Polcer and his six band mates will play two sets of their realistic jazz tonight. To attend, you must buy a ticket for the three remaining concerts in the Hidden Valley Community Concerts series. The other two shows in the series are a classical piano duet Jan. 25 featuring Stecher & Horowitz, and the Texas Boys Choir on March 22. Series tickets are $20. Call 746-0068 for more information. The Adventist Academy is at 1233 W. 9th Ave. in Escondido.

Rock ‘n’ rollers may have learned lots about breaking into the music business during the Independent Music Seminar earlier this month at the Marriott Hotel in Mission Valley, but at least one local jazz player was rubbed the wrong way by the event.

Drummer Chuck McPherson said he and his band, the Modern Jazz Disciples, were invited to play a free showcase concert at B Street California Grill & Jazz Bar downtown in connection with the seminar. McPherson says he was told by the event’s organizers that in exchange for appearing with his band at this IMS mixer--at no cost to the IMS--the jazz players would get to perform for an audience likely to include influential jazz recording label representatives.

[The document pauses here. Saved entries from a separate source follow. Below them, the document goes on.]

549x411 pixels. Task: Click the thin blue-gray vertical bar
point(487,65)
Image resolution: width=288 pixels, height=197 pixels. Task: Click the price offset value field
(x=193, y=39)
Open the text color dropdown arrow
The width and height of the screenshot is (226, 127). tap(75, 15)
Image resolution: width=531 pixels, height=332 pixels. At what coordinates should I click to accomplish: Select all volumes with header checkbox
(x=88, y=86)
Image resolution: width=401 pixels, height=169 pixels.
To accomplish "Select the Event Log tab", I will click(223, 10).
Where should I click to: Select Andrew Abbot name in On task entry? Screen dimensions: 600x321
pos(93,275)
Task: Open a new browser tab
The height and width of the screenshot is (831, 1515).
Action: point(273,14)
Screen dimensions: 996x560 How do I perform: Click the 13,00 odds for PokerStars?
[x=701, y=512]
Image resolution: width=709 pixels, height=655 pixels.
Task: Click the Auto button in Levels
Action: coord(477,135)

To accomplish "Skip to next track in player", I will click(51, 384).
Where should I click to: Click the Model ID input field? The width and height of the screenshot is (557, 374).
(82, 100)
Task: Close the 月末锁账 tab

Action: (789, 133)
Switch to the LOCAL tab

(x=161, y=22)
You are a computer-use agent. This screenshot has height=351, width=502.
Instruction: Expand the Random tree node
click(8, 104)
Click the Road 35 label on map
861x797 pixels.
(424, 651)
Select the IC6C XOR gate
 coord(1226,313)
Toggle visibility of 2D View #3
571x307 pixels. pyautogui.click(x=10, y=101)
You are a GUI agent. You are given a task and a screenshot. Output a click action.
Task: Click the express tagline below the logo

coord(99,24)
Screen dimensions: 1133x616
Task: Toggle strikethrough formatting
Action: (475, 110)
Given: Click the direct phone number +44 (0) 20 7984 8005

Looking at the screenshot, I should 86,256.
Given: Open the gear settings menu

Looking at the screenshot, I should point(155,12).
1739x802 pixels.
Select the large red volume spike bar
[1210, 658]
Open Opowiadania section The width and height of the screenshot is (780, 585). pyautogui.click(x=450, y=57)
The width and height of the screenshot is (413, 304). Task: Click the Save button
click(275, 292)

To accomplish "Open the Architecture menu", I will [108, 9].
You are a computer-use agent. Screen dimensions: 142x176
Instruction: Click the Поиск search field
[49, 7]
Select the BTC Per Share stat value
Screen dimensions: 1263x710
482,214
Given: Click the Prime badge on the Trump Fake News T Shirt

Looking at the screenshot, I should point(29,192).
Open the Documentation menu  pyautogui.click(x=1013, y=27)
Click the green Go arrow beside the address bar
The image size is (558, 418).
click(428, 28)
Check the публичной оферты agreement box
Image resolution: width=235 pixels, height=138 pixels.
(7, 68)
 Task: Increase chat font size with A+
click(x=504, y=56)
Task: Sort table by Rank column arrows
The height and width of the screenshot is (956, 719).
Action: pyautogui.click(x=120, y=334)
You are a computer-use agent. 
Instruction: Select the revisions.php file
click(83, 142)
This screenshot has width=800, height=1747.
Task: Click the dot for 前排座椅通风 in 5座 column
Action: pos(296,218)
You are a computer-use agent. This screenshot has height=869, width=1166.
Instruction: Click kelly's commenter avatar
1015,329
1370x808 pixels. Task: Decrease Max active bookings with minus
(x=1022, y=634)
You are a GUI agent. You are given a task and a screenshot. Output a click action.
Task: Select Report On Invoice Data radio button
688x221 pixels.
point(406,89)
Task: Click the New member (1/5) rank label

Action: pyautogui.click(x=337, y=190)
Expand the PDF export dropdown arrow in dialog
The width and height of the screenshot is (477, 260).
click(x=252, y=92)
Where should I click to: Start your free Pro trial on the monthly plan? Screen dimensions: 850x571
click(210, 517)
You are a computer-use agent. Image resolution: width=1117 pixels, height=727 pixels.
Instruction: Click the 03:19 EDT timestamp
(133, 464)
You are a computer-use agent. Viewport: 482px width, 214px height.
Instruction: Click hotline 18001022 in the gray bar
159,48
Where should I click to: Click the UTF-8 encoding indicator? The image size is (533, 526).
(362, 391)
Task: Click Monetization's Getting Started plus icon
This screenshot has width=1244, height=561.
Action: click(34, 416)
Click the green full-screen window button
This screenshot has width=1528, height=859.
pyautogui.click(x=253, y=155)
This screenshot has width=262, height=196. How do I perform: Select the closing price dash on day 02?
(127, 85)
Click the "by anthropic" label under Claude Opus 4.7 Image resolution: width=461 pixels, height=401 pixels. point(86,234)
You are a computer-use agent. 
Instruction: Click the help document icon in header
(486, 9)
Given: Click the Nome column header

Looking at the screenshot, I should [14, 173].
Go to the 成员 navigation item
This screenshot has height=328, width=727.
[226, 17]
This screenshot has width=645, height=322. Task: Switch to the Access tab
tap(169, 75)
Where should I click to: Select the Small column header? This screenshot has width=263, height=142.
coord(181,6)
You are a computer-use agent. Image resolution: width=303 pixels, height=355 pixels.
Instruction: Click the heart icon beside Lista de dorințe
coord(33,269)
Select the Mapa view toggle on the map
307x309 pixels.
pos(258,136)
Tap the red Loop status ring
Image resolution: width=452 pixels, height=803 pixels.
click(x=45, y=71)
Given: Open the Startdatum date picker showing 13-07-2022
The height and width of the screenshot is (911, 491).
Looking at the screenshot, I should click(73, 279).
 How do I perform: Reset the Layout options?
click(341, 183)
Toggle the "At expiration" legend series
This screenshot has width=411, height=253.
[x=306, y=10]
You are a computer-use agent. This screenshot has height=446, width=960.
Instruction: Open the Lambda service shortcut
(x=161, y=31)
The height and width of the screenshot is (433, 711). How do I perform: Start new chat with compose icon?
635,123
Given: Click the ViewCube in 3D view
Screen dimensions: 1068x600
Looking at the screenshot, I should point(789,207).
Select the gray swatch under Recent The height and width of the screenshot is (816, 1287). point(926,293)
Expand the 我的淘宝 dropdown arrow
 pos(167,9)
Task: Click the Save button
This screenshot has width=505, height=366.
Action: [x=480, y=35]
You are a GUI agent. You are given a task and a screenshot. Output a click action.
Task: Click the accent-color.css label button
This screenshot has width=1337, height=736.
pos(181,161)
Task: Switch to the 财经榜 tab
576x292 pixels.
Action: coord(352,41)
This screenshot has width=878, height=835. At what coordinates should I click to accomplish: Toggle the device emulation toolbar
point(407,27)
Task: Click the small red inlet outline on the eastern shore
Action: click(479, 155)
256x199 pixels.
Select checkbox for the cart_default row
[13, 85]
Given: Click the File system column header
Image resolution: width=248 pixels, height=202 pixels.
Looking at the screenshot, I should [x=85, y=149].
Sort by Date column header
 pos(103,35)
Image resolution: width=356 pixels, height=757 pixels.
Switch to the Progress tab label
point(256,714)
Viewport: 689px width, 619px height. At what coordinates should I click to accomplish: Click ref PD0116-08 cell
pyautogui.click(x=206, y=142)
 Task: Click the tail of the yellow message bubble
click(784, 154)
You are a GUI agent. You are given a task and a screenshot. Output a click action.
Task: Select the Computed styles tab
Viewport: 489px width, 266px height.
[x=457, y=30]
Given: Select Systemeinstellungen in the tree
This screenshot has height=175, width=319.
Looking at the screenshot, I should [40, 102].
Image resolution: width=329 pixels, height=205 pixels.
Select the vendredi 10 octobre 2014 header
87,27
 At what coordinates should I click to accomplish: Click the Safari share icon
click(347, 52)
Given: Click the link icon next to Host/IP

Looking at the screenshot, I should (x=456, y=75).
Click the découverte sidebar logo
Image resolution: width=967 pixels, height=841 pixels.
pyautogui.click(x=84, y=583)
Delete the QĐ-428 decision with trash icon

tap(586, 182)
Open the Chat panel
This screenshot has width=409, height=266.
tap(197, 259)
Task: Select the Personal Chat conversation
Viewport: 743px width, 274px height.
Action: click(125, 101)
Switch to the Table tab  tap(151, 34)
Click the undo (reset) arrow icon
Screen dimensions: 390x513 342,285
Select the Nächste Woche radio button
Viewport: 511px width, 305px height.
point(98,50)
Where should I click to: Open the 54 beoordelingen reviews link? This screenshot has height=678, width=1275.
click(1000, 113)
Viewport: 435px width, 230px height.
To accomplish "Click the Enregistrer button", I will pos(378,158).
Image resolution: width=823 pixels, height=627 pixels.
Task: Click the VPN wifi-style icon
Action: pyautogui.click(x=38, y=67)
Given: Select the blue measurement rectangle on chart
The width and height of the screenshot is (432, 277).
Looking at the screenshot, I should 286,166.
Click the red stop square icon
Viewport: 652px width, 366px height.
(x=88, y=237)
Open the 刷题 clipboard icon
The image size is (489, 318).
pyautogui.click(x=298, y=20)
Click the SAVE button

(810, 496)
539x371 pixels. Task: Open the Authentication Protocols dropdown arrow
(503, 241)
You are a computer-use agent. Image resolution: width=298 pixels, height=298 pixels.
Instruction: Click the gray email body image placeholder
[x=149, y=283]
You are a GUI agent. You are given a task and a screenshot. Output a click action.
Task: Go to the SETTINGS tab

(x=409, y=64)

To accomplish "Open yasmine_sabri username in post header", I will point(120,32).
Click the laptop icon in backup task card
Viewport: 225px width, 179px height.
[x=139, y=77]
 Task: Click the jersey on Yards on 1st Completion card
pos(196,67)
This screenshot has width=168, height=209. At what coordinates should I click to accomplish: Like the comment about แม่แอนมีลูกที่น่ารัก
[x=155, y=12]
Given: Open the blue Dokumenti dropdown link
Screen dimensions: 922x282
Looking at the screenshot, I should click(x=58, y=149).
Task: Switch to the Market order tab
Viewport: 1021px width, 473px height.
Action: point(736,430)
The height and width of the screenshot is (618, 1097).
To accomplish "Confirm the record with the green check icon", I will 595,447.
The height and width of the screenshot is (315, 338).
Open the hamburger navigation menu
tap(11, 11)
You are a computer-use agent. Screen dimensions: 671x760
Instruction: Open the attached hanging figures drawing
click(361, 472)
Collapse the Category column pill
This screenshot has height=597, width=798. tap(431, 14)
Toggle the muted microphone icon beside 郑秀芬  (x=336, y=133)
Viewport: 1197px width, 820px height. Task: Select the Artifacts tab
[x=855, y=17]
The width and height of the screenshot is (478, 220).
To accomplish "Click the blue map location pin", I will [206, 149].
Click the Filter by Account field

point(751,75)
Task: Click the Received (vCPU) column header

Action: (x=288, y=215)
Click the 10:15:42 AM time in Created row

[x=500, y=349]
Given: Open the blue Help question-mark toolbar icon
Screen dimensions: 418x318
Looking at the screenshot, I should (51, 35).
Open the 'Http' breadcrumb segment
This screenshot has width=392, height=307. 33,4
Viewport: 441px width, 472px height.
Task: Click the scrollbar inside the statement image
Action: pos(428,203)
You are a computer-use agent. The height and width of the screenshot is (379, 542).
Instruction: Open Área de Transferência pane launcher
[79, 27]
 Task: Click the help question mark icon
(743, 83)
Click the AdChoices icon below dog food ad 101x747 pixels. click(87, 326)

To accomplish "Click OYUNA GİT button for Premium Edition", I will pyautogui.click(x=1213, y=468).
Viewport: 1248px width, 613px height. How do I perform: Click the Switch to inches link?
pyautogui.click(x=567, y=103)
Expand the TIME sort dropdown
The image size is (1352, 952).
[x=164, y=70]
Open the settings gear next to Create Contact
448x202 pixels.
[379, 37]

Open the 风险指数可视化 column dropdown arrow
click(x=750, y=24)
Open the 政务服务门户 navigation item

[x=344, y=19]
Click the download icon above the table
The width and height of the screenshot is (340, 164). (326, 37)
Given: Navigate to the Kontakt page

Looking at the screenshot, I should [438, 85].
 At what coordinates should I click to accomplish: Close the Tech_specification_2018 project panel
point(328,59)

“It was a waste of time,” said McPherson, who invited horn players Steve Baxter and Dale Fielder down from Los Angeles to bolster his group’s sound. “I was exploited and taken advantage of. Nobody was there from any record company. We just provided free entertainment while the B Street sold alcohol and these people sold plastic badges for the seminar. We didn’t even get a thank-you.”

Nearly 1,000 musicians paid $40 apiece to attend the weekend seminar, which offered insider tips on everything from music video production to making demo tapes.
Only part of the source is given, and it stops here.